:: Task objective ::
Pull every line holding the word "will" from the data below and copy it.

:: Provided material ::

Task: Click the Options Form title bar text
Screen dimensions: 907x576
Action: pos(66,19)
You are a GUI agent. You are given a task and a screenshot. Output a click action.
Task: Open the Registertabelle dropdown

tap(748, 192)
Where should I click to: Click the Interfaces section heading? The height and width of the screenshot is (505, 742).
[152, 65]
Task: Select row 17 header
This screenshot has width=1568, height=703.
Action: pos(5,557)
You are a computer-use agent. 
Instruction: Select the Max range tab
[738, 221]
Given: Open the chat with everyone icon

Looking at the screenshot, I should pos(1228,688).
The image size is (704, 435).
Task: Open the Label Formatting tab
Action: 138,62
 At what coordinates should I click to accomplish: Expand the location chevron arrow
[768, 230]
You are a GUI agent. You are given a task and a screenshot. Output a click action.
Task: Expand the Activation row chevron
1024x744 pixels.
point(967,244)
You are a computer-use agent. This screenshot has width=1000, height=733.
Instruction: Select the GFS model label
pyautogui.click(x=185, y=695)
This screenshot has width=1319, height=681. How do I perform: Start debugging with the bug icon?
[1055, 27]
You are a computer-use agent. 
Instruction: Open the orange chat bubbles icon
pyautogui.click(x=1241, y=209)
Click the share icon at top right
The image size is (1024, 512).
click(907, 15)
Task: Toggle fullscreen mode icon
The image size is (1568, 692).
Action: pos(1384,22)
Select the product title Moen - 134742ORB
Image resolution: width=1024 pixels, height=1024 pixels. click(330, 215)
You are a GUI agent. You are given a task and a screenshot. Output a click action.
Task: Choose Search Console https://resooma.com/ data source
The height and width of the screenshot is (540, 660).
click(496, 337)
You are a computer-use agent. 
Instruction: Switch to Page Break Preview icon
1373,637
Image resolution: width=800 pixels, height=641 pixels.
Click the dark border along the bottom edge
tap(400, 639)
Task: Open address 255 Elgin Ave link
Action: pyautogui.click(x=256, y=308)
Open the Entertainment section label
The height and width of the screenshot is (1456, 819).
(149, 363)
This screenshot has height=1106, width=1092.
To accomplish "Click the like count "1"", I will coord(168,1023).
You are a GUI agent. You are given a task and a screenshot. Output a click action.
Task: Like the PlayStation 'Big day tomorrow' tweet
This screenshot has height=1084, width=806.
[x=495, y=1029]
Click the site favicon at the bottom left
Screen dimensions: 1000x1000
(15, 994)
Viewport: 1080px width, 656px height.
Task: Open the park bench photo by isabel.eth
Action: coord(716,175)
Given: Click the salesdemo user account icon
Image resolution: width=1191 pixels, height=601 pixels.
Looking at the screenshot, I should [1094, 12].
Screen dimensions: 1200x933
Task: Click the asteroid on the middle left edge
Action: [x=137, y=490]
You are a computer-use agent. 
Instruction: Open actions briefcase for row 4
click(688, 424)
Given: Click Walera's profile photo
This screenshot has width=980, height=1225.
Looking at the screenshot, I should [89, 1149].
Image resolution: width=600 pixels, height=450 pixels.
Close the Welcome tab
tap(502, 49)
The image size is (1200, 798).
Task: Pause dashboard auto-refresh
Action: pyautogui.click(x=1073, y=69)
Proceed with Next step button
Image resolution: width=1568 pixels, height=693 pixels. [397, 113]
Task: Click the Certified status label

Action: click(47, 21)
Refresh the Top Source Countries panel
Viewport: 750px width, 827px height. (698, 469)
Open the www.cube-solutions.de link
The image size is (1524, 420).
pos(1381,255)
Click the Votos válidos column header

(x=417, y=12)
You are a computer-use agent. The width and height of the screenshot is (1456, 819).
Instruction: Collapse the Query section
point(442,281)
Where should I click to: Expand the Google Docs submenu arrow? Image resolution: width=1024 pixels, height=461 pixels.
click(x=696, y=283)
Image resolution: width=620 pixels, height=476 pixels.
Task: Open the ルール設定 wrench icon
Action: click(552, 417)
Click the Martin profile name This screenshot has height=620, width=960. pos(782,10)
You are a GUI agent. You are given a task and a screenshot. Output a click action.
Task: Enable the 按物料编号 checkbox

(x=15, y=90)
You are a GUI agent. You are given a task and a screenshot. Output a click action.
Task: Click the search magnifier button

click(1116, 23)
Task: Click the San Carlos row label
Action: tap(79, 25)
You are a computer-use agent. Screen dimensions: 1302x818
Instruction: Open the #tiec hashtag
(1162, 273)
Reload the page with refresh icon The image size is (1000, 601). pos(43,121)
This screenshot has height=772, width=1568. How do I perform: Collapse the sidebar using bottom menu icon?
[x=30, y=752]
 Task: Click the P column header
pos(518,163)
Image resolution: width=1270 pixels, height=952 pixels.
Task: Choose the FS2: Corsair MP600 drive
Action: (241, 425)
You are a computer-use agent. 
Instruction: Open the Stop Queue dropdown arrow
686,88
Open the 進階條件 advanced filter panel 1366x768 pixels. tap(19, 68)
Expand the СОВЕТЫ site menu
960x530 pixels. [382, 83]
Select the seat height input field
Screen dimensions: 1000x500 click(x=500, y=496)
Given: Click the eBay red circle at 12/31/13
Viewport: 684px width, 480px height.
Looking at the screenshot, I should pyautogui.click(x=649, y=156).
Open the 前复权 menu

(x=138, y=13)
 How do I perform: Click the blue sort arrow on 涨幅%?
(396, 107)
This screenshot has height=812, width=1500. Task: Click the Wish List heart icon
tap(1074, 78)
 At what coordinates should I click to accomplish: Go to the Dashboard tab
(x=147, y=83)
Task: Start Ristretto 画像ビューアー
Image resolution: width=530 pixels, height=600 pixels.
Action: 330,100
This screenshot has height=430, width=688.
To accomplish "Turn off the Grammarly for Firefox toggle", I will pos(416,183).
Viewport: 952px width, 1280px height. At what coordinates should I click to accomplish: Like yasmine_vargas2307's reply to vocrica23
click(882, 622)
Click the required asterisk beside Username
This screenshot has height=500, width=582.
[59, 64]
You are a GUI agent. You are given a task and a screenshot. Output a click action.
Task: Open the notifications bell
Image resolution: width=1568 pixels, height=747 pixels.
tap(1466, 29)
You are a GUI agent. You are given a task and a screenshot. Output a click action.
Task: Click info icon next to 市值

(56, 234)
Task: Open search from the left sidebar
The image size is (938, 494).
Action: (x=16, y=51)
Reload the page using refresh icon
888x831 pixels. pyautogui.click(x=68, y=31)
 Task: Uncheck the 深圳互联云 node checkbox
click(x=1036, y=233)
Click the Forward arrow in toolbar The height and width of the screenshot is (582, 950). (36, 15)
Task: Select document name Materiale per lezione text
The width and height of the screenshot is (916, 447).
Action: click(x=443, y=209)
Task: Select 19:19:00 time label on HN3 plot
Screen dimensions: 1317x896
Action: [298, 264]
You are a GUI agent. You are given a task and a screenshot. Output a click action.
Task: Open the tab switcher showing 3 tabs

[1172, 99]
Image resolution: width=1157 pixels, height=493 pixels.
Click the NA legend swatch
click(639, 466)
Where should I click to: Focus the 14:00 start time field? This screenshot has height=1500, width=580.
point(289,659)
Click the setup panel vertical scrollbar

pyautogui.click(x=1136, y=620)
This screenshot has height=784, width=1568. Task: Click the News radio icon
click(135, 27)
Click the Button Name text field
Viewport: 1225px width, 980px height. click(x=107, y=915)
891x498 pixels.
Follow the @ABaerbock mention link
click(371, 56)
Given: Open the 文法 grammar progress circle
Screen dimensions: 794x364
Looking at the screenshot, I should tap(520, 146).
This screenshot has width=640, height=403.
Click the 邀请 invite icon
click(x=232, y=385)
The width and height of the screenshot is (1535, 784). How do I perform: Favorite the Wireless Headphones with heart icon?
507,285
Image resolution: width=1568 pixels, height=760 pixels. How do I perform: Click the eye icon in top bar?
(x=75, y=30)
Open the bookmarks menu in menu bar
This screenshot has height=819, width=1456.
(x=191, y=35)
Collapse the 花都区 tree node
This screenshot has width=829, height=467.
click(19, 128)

:: Output below ::
To accomplish "Click the like count "1"", I will coord(168,1023).
To accomplish "Turn off the Grammarly for Firefox toggle", I will pos(416,183).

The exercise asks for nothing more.